GTC 2026: Safe and Trustworthy AI
NVIDIA GTC is the world's premier AI conference, spanning venues across San Jose. Each year, tens of thousands of developers, enterprise leaders, and investors gather — and it's far more than a technology showcase. It's the single densest read on where the AI industry is headed over the next twelve months.

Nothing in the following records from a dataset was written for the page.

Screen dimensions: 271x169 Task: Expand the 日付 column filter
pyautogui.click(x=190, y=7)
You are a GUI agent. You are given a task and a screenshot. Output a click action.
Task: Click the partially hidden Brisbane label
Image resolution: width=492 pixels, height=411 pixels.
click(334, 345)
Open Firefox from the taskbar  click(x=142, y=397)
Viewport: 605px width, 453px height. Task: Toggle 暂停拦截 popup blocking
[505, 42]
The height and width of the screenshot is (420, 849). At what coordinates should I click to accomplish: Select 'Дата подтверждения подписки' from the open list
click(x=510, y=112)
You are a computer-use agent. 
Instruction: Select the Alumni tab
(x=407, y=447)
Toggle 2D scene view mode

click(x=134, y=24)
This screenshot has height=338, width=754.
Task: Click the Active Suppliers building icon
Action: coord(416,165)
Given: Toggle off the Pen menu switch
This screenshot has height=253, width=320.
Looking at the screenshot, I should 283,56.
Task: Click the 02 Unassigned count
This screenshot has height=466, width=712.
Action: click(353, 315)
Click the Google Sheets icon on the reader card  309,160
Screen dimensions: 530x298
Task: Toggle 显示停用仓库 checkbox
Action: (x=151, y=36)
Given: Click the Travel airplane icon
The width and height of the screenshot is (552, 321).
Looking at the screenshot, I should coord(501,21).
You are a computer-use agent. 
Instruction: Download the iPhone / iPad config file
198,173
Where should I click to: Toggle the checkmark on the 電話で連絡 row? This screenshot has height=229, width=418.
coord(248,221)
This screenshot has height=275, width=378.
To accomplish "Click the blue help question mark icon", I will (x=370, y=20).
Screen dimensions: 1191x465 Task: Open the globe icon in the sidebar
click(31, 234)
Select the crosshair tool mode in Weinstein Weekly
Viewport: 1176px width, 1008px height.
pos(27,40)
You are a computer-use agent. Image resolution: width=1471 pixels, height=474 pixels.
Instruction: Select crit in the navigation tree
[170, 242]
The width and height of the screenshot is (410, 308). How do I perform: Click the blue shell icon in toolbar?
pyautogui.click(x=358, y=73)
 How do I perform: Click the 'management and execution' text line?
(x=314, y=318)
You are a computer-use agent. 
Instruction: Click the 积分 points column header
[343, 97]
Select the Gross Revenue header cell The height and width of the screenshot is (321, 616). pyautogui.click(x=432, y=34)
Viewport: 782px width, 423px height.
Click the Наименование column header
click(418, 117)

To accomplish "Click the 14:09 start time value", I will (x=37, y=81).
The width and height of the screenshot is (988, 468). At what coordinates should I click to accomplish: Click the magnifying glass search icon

At GTC 2026, the recurring theme across Jensen Huang's keynote and sessions throughout the venue was not "faster GPUs, bigger models." Instead, the conversation converged on one question:
"How do we operate the AI we've built — safely?"
Jensen declared the dawn of the AI agent era, while drawing a clear line: you cannot release these agents into enterprise systems without guardrails. NVIDIA made that concrete at this GTC by unveiling NemoClaw, an AI agent platform designed to isolate execution environments, prevent sensitive data from leaking externally, and govern agent behavior according to enterprise policy. The fact that the world's most powerful AI chip company led not with "a faster chip" but with "a framework for safe operation" — that, in itself, signals where the market is going.
Behind this shift is a real change in the regulatory landscape. Korea became the first country in the world to enact an AI Basic Act, while the EU AI Act continues its phased rollout. As regulatory requirements tighten and AI agents become integrated into core enterprise workflows, governance and compliance are no longer optional — they are essential infrastructure. It's within this context that Tynapse is building a Trust Layer that monitors enterprise AI agent behavior in real time and verifies regulatory compliance.
AWS Startup Pitch: A Global Proving Ground
Alongside the main conference, AWS × NVIDIA co-hosted a Startup Pitch competition on the GTC floor. Teams from North America, Europe, Latin America, and other regions took the stage — and Tynapse was the only team selected from Asia-Pacific, presenting before judges from AWS Global VC, NVIDIA Inception, and Pear VC.

Results: Top 6 Finalist
The ultimate winner of the competition was NomadicML — a team that had already secured investment from top-tier Silicon Valley angels including Jeff Dean, and whose customer slide featured a lineup of household-name enterprises. Losing to a team with that level of both technical depth and market validation is a result we can respect.
We finished in the Top 6. It would be dishonest to say there's no disappointment — but we were the only team that had been founded just six months prior, and the only team from Asia. We see it as a meaningful result in that it gave us a clear read on where Tynapse stands against a global benchmark.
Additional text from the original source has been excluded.